- [Task]:
Transcribe word for word only the lines of the material between the line holding "Click the 1167.1 swing low label" and the line holding "tap(225, 352)", inclusive.

- [Recorded data]:
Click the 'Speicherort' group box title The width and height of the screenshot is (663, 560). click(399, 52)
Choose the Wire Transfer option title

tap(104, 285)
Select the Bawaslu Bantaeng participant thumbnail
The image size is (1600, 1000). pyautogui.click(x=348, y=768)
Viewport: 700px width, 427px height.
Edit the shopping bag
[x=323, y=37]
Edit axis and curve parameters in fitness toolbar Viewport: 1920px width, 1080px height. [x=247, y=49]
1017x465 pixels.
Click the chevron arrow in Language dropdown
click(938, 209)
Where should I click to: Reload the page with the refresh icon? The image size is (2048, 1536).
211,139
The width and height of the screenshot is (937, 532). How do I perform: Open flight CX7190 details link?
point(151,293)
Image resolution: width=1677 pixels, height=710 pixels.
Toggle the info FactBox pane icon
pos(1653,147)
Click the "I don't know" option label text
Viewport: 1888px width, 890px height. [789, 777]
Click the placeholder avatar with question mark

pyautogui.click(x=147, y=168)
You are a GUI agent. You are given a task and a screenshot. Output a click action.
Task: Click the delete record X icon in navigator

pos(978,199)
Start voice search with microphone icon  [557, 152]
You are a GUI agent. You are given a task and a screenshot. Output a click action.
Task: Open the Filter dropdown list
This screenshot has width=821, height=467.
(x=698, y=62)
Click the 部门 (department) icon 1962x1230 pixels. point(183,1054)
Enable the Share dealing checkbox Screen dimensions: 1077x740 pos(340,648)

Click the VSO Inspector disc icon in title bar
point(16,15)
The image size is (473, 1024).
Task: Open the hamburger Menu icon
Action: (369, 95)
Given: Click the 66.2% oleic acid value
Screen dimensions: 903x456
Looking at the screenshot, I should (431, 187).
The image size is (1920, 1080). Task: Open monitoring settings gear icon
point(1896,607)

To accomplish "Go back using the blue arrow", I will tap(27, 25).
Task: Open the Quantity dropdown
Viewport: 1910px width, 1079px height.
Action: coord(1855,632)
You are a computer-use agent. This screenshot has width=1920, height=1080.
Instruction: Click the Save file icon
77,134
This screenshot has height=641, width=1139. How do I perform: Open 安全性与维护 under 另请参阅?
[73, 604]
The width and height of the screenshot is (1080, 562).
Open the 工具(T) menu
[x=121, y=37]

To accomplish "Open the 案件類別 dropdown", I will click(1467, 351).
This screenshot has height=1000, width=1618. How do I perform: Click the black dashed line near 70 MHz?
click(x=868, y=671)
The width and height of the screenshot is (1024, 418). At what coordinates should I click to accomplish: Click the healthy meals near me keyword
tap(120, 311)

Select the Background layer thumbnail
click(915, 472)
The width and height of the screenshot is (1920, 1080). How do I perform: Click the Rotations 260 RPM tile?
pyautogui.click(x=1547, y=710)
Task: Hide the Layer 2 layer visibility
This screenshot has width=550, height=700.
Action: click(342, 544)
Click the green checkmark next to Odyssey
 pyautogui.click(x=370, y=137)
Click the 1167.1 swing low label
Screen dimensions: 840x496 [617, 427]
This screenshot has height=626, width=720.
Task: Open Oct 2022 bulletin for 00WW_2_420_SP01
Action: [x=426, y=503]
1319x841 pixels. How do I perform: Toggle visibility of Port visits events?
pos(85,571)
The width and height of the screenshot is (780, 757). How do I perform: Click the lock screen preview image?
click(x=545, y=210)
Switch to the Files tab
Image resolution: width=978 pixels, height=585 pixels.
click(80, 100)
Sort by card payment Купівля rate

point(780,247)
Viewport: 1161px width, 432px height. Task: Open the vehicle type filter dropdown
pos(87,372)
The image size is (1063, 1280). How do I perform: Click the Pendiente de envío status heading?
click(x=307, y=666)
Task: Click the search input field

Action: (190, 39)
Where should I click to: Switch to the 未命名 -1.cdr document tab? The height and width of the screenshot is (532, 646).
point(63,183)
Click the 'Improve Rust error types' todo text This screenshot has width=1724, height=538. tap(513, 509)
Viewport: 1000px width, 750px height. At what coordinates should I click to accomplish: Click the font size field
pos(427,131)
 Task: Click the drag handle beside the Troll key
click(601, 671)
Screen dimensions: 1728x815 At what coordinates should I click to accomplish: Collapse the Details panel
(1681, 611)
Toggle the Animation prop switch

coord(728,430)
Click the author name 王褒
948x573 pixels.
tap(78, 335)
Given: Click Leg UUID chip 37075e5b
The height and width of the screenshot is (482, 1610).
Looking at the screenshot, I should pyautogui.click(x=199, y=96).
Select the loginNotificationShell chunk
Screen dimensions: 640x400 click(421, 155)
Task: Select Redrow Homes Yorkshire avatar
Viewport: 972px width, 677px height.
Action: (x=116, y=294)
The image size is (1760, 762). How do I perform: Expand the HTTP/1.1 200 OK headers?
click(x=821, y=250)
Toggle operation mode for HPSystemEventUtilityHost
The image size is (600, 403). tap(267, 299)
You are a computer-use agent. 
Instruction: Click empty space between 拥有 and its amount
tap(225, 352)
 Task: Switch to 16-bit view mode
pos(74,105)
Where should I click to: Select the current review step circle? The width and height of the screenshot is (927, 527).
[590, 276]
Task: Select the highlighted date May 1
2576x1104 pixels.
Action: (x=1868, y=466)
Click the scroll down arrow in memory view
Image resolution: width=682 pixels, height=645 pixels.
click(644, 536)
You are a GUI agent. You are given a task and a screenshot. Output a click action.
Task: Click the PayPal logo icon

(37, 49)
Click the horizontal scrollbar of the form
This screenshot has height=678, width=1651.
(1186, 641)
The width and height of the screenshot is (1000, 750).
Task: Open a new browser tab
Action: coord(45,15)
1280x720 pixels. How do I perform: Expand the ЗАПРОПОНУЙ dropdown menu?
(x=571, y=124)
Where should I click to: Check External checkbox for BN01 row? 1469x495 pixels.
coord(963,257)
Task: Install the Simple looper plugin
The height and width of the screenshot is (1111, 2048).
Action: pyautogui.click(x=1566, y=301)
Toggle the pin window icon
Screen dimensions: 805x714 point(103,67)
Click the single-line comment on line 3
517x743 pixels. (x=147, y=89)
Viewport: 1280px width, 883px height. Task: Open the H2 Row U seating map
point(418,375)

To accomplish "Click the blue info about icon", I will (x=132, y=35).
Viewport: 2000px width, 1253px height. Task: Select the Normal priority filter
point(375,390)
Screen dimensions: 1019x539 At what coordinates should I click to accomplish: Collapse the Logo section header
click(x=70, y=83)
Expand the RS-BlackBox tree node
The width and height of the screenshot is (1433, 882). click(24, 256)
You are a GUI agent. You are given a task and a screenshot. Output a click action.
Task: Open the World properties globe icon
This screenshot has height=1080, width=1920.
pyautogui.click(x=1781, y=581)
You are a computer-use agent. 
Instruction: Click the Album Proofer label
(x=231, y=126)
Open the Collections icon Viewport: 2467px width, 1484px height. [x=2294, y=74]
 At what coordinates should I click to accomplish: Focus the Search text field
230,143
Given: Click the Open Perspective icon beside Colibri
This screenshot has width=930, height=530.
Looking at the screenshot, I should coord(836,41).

- [The answer]:
Click the 1167.1 swing low label
Screen dimensions: 840x496 [617, 427]
This screenshot has height=626, width=720.
Task: Open Oct 2022 bulletin for 00WW_2_420_SP01
Action: [x=426, y=503]
1319x841 pixels. How do I perform: Toggle visibility of Port visits events?
pos(85,571)
The width and height of the screenshot is (780, 757). How do I perform: Click the lock screen preview image?
click(x=545, y=210)
Switch to the Files tab
Image resolution: width=978 pixels, height=585 pixels.
click(80, 100)
Sort by card payment Купівля rate

point(780,247)
Viewport: 1161px width, 432px height. Task: Open the vehicle type filter dropdown
pos(87,372)
The image size is (1063, 1280). How do I perform: Click the Pendiente de envío status heading?
click(x=307, y=666)
Task: Click the search input field

Action: (190, 39)
Where should I click to: Switch to the 未命名 -1.cdr document tab? The height and width of the screenshot is (532, 646).
point(63,183)
Click the 'Improve Rust error types' todo text This screenshot has width=1724, height=538. tap(513, 509)
Viewport: 1000px width, 750px height. At what coordinates should I click to accomplish: Click the font size field
pos(427,131)
 Task: Click the drag handle beside the Troll key
click(601, 671)
Screen dimensions: 1728x815 At what coordinates should I click to accomplish: Collapse the Details panel
(1681, 611)
Toggle the Animation prop switch

coord(728,430)
Click the author name 王褒
948x573 pixels.
tap(78, 335)
Given: Click Leg UUID chip 37075e5b
The height and width of the screenshot is (482, 1610).
Looking at the screenshot, I should pyautogui.click(x=199, y=96).
Select the loginNotificationShell chunk
Screen dimensions: 640x400 click(421, 155)
Task: Select Redrow Homes Yorkshire avatar
Viewport: 972px width, 677px height.
Action: (x=116, y=294)
The image size is (1760, 762). How do I perform: Expand the HTTP/1.1 200 OK headers?
click(x=821, y=250)
Toggle operation mode for HPSystemEventUtilityHost
The image size is (600, 403). tap(267, 299)
You are a computer-use agent. 
Instruction: Click empty space between 拥有 and its amount
tap(225, 352)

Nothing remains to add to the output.